As early as the late nineteenth century, the Japanese military had devised a scheme, dubbed the Greater East Asia Co-Prosperity Sphere, designed to forcefully take the rich natural resources of Southeast Asia that the home islands were deficient in—needed to make Japan a great nation. Such resources include: oil, rubber, tin, manganese, iron, silver, and a host of other items.
Following, Japan waged aggressive wars with its neighbors to implement this conquest plan: Sino-Japanese War, 1894 to 1895; Russo-Japanese War, 1904 to 1905; World War I, 1914 to 1945, Changkufeng incident with the USSR in 1938, Khalkhin Gol conflict with the USSR in 1939.
Tensions grew between Japan and the USA during the 1930s after the Kwantung Army invaded and conquered the Chinese Province Manchuria. In 1936, Japan invaded China proper. Within a few days, the Kwantung Army captured Peking, Shanghai, and other coastal cities.
In 1941 Prime Minister General Hideki Tojo told the Japanese Diet, “The Greater East Asia war is founded on the exalted ideals of the founding of our empire and it will enable all the nations and peoples of Greater East Asia to enjoy life and to establish a new order of coexistence and co-prosperity on the basis of justice with Japan as the nucleus.”
In July 1941, the Japanese Army invaded French Indochina for its many resources including rubber—the essential commodity for war. A few days later, President Roosevelt ordered all Japanese assets frozen and a complete embargo of oil and other resources. Great Britain and the Netherlands followed. These actions denied Japan her rightful place as the leader of Asia and challenged her very existence. Every day the Japanese navy consumed twelve thousand tons of irreplaceable bunker oil.
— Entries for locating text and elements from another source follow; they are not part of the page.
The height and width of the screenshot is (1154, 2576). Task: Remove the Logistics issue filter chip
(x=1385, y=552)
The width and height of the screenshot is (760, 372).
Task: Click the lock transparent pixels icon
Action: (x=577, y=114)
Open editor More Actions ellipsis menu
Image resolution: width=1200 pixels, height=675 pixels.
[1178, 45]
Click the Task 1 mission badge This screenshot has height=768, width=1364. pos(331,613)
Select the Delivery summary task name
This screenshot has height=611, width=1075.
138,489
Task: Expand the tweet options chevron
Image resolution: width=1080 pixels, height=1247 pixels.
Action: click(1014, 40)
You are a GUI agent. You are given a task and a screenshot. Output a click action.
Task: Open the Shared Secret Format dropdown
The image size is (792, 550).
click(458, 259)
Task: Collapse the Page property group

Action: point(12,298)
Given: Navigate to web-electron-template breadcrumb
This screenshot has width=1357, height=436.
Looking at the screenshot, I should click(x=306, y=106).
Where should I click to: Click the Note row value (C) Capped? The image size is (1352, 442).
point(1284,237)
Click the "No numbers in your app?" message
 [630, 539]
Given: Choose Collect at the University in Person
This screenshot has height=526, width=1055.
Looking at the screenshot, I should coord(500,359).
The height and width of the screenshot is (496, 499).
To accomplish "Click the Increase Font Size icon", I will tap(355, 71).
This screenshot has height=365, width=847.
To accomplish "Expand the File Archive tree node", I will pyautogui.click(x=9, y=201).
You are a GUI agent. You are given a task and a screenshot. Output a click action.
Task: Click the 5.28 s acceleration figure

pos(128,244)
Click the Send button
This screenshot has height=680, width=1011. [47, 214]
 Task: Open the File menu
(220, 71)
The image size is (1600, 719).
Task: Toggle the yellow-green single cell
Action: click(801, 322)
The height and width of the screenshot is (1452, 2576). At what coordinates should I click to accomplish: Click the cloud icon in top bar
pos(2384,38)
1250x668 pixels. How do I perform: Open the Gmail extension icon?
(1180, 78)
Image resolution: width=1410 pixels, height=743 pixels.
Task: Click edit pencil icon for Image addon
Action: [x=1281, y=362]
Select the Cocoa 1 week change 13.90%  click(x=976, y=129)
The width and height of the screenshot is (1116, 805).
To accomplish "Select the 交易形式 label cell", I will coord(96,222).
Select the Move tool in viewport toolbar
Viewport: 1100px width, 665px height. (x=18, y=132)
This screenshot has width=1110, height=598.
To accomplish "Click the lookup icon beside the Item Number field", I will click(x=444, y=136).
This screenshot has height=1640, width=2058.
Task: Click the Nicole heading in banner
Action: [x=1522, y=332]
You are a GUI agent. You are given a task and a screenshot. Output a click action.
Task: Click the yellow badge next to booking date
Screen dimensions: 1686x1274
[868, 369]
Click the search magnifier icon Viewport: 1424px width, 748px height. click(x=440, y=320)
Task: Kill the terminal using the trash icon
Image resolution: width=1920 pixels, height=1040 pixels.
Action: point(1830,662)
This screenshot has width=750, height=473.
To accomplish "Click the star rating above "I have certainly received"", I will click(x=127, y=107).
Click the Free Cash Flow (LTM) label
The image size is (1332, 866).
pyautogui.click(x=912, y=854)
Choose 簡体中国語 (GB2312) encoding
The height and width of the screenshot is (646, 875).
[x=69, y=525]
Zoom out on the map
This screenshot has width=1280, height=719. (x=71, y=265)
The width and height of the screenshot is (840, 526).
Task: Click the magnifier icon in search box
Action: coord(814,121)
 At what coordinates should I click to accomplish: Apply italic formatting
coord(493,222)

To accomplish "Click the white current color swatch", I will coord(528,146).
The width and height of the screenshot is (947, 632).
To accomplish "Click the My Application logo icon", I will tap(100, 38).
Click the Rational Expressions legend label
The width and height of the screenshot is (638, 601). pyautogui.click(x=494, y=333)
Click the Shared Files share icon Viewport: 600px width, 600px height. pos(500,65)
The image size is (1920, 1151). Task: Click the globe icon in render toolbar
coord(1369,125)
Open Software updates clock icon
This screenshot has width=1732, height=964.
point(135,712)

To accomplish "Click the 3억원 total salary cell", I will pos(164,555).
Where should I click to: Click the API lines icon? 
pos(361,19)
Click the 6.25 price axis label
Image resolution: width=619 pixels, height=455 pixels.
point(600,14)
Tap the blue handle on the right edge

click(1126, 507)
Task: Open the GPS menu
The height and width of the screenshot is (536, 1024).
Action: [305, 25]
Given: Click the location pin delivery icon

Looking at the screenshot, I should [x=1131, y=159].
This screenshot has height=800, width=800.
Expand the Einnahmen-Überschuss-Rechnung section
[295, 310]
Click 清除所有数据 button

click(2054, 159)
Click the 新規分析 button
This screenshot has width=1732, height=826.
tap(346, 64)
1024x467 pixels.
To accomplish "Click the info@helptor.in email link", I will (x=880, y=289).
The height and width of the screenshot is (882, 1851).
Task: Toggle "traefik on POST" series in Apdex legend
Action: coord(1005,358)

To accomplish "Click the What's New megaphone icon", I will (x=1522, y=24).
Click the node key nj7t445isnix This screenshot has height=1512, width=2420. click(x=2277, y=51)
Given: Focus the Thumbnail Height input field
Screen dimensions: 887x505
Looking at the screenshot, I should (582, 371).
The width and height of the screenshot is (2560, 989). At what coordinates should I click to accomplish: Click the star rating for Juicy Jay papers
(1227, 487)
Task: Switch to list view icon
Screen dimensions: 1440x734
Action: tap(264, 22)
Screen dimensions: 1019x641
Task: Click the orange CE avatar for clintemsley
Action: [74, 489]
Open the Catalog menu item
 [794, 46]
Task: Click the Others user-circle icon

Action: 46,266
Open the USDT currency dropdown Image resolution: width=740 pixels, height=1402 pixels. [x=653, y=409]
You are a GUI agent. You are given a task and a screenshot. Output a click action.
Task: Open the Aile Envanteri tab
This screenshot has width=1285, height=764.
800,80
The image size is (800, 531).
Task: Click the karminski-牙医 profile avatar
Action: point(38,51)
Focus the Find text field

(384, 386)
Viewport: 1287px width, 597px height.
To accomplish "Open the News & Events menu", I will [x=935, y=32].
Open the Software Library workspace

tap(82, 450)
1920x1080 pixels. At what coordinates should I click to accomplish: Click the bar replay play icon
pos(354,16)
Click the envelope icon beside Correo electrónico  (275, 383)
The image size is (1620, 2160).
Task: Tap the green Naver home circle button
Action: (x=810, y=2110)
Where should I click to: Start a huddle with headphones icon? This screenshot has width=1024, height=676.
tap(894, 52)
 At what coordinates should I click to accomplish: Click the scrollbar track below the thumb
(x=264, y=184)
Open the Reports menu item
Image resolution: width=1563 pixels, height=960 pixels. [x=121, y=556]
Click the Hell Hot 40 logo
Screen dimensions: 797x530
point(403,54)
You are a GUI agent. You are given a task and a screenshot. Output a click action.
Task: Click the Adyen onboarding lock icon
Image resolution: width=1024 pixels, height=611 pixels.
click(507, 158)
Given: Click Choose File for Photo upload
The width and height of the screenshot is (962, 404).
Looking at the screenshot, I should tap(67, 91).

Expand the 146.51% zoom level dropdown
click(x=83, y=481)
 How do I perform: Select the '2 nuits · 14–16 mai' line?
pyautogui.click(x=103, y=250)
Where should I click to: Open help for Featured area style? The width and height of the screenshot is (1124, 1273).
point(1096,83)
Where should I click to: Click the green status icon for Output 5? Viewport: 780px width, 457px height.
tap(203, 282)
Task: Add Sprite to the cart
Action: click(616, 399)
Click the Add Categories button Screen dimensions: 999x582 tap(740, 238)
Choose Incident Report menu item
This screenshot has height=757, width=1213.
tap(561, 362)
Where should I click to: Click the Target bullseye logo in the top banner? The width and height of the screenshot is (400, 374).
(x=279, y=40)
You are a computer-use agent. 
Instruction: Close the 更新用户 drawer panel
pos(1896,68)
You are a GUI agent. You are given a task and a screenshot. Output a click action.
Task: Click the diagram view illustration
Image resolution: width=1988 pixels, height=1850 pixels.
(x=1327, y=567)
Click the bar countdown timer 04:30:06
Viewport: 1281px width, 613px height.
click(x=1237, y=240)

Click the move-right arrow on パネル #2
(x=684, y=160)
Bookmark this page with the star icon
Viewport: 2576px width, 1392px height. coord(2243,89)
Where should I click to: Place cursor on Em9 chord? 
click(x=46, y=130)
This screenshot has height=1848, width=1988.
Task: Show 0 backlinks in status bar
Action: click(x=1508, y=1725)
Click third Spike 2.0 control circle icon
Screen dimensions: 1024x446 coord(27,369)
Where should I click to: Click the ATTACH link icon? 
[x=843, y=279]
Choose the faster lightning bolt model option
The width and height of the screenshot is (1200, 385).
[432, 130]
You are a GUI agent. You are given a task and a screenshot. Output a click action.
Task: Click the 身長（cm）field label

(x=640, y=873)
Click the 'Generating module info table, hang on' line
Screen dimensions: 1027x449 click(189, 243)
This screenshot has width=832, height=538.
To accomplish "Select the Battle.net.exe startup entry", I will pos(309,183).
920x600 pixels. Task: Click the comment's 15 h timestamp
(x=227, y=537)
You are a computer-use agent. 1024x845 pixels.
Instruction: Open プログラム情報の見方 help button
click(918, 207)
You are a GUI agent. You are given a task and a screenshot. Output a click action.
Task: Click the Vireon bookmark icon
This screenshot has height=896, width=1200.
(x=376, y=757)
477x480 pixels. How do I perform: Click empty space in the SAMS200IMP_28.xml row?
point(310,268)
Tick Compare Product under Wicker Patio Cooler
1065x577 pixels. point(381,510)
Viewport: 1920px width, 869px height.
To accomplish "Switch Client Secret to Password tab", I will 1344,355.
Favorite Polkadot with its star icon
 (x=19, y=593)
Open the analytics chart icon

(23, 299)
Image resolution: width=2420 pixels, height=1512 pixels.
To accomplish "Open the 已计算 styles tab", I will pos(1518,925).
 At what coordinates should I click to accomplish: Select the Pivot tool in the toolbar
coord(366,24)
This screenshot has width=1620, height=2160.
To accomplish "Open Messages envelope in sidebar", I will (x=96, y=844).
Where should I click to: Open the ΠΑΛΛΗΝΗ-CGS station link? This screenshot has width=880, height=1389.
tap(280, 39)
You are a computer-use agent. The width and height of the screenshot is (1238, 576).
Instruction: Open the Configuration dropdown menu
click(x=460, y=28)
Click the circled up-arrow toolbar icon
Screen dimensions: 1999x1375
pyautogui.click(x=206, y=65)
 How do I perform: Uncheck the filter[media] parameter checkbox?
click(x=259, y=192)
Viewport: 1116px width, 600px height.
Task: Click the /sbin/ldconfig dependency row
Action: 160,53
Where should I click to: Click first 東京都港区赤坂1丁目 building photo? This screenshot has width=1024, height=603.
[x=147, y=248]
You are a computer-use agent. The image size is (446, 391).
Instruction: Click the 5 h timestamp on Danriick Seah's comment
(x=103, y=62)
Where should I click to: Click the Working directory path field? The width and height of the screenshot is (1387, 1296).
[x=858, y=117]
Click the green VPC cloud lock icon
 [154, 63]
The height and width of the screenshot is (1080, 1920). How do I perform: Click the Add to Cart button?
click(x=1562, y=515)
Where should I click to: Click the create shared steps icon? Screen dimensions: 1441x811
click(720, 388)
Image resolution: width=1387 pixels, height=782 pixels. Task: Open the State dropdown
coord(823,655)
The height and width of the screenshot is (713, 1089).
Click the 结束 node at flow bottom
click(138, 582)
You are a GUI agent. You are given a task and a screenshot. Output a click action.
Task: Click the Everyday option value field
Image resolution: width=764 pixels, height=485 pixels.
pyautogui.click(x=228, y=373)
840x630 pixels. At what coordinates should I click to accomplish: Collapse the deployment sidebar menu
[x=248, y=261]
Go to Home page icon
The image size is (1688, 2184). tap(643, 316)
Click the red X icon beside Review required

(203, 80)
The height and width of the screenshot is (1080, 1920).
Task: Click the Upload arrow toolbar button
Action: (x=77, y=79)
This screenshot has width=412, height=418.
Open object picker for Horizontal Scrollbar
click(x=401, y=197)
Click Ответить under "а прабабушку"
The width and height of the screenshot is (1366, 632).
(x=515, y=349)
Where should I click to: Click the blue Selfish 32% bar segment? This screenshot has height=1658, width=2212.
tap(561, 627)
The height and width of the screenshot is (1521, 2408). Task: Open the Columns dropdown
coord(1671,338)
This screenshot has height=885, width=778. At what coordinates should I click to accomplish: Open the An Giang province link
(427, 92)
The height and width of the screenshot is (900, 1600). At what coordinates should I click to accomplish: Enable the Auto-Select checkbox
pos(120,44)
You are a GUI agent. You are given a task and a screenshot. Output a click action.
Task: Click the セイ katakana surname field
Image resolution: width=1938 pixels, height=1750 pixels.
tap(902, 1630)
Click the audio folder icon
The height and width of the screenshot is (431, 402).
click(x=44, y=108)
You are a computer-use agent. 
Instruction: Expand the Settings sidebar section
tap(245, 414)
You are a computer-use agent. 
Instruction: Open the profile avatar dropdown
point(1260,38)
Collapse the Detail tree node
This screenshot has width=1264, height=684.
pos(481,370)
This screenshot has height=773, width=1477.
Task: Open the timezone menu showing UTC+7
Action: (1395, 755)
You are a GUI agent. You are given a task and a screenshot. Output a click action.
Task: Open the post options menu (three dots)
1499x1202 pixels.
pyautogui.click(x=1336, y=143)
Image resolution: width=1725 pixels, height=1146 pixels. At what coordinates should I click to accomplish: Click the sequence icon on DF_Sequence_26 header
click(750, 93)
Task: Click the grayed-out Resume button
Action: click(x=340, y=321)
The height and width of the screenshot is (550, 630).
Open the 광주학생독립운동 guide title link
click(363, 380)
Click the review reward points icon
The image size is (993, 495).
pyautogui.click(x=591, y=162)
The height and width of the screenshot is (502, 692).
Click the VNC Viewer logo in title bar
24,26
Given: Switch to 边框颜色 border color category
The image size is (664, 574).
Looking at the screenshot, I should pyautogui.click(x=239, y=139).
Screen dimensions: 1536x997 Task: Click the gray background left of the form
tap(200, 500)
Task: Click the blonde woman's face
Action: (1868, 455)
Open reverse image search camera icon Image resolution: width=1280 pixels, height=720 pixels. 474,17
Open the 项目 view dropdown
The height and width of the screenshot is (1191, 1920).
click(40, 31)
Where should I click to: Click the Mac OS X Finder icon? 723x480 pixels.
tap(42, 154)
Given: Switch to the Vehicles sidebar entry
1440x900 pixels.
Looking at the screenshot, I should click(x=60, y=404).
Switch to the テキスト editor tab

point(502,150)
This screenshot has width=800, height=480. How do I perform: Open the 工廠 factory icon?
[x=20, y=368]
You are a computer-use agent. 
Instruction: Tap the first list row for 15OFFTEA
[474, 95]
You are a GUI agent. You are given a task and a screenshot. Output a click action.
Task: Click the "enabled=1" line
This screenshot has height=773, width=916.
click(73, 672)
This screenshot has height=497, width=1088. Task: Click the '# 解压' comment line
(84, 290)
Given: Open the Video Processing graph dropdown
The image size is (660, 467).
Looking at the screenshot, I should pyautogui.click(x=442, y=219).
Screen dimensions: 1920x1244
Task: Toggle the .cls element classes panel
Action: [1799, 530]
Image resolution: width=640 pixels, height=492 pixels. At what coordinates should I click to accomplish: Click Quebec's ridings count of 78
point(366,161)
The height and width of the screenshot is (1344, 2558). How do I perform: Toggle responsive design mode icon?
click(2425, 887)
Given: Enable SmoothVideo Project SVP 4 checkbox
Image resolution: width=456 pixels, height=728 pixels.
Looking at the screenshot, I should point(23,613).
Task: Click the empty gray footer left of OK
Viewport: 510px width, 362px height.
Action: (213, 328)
With only a small reserve, Prime Minister Fumimaro Konoye said, “…the armed forces would be a helpless as a whale thrown up on the beach.”
At the military’s urging, Tojo convinced the Diet and Emperor Michinomiya Hirohito, to authorize the military to implement Admiral Isoroku Yamamoto’s plan to attack secretly the American fleet at anchor in Pearl Harbor, Hawaii; and for the Army to launch the invasion of Hong Kong, Malaya, Singapore, Burma, Siam, the Philippines, Netherland East Indies, Guam, Wake Island, New Guinea, and Portuguese Timor.
From time to time, Toland personalizes the war, and we see the conflict from the perspective of the ordinary Japanese soldier. For example, we follow privates engaged in the Guadalcanal campaign, Tarawa, Iwo Jima, Leyte, Saipan, and Okinawa. Surprisingly, we begin to empathize with them—our pernicious enemy. Occasionally, he fails to follow through and we know not what happened to the soldier—killed, suicide, wounded, captured, survived?
I do have a few “picks to nit.” The most serious is Tolan’s diminution of the Japanese barbarous atrocities: the Bataan death march, Rape of Nanking, Death Railway in Siam, Rape of Manila, and many thousand other mistreatments of military prisoners of war and civilian captives. His Spartan coverage of these Japanese transgressions is curious—it’s almost a passing reference.
For the aficionados of the Pacific War this book is an essential reference.